In regard to colon cancer in Japan, experts suggest the Japanese likely had a susceptibility to colon cancer that has been unmasked in recent years by their rapidly changing dietary patterns. Additional evidence to validate the contention that diet and lifestyle factors influence cancer risk more than genetic inheritance is highlighted by the finding that there is only a 10 percent cancer correlation among identical twins, even though both twin pairs stem from the same sperm and egg cell at conception. As such, in 90 percent of cases in which one of the twin pairs develops a particular cancer, the other twin pair does not, even though they share the same genetic blueprint.

Additionally, since the 1940s, many population studies have examined the association between diet and cancer. Taken together, the evidence suggests that 32-35 percent of cancers are attributed to nutrition, although the contribution of diet to specific types of cancer varies from as little as 10 percent for lung cancer to 80-90 percent for colorectal cancers. These studies suggest that nutrition appears to account for approximately 50 percent of breast cancers and 75 percent of prostate cancers.

What is under intense investigation at this time are studies examining individual dietary nutrients to help discern which dietary factors promote cancer and which may prevent cancer. There is broad consensus at this time that factors such as obesity and alcohol consumption increase cancer risk, while consumption of fruits and vegetables reduces cancer risk. Experts also agree that cancer arises from a complex interaction of genetic factors, individual metabolic characteristics and diet.

By themselves, common gene polymorphisms (variation in gene coding from one individual to another) that regulate metabolism of food constituents and/or frequently encountered environment agents (tobacco smoke, air pollution, asbestos exposure, etc.) are unlikely to confer large cancer risks, but they might do so in individuals who smoke, drink alcohol regularly, have a particular dietary pattern or are exposed to environmental agents to which they are susceptible.

The EPIC Study

To help decipher the complex relationship between diet and cancer, the European Prospective Investigation into Cancer and Nutrition (EPIC) Study was initiated in 1992. The EPIC Study has been following over 500,000 people living in 10 European countries (Denmark, France, Germany, Greece, Italy, The Netherlands, Norway, Spain, Sweden and the United Kingdom). A great deal of data including weight, height, lifestyle factors (including dietary behaviors) personal history and blood samples were collected at the beginning of the study, with periodic follow-up of these parameters collected on an ongoing basis.

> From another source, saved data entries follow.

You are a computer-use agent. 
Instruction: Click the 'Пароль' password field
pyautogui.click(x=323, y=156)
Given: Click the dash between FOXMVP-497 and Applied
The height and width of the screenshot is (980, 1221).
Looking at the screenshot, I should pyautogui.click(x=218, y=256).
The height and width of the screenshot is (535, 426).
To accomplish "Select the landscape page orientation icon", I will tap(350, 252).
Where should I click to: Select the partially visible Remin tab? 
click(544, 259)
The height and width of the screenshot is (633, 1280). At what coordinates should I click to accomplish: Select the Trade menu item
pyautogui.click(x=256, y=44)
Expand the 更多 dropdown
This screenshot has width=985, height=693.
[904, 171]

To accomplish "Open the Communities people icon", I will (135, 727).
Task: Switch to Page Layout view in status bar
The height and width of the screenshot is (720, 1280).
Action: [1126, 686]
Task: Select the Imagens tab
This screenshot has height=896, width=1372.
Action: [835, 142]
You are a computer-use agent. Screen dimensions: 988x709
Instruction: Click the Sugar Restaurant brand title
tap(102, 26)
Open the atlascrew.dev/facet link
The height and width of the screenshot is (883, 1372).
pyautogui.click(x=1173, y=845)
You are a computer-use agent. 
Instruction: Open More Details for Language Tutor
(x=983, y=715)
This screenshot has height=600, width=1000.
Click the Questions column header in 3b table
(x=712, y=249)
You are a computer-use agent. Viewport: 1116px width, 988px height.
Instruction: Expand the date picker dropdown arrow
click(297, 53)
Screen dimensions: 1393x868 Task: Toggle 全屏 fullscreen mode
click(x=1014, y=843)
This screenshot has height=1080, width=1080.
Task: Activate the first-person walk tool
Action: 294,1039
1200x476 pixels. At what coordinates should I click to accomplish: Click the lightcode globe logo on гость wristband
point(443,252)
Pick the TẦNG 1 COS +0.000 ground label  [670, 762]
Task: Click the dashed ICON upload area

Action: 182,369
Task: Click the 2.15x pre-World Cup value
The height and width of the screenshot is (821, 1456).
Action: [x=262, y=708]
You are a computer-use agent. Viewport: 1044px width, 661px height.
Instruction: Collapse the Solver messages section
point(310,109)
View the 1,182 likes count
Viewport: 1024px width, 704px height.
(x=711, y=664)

In the 2011 EPIC Study update, published by Li, et al., in the European Journal of Nutrition,1 researchers showed impressive evidence for the use of antioxidant supplements in the prevention of cancer and all-cause mortality, as mentioned above. In the 2011 report, scientists based these findings on the analysis of 23,943 subjects, all free of cancer and heart disease at the start of the study.

After 11 years of monitoring, there were 1,101 deaths, of which 513 were from cancer and 264 from cardiovascular conditions. After controlling for other confounding variables, researchers noted that individuals who voluntarily started taking antioxidant supplements prior to the beginning of the study showed a significantly reduced risk of both cancer and all-cause mortality.  Researchers affiliated with the EPIC Study indicate that research such as this, which involves following a large number of subjects for many years, is the only valid method to evaluate the influence of diet, lifestyle and environmental factors on cancer risk.

The EPIC Study suggests that antioxidant supplements have the potential to help reduce the risk of cancer, heart disease and all-cause mortality. Many experimental and preclinical studies have shown impressive anti-cancer and anti-heart-disease mechanisms through which antioxidants may reduce the risk of these and other diseases.

The bottom line is that there is no downside to taking anti-oxidants and the upside is limitless.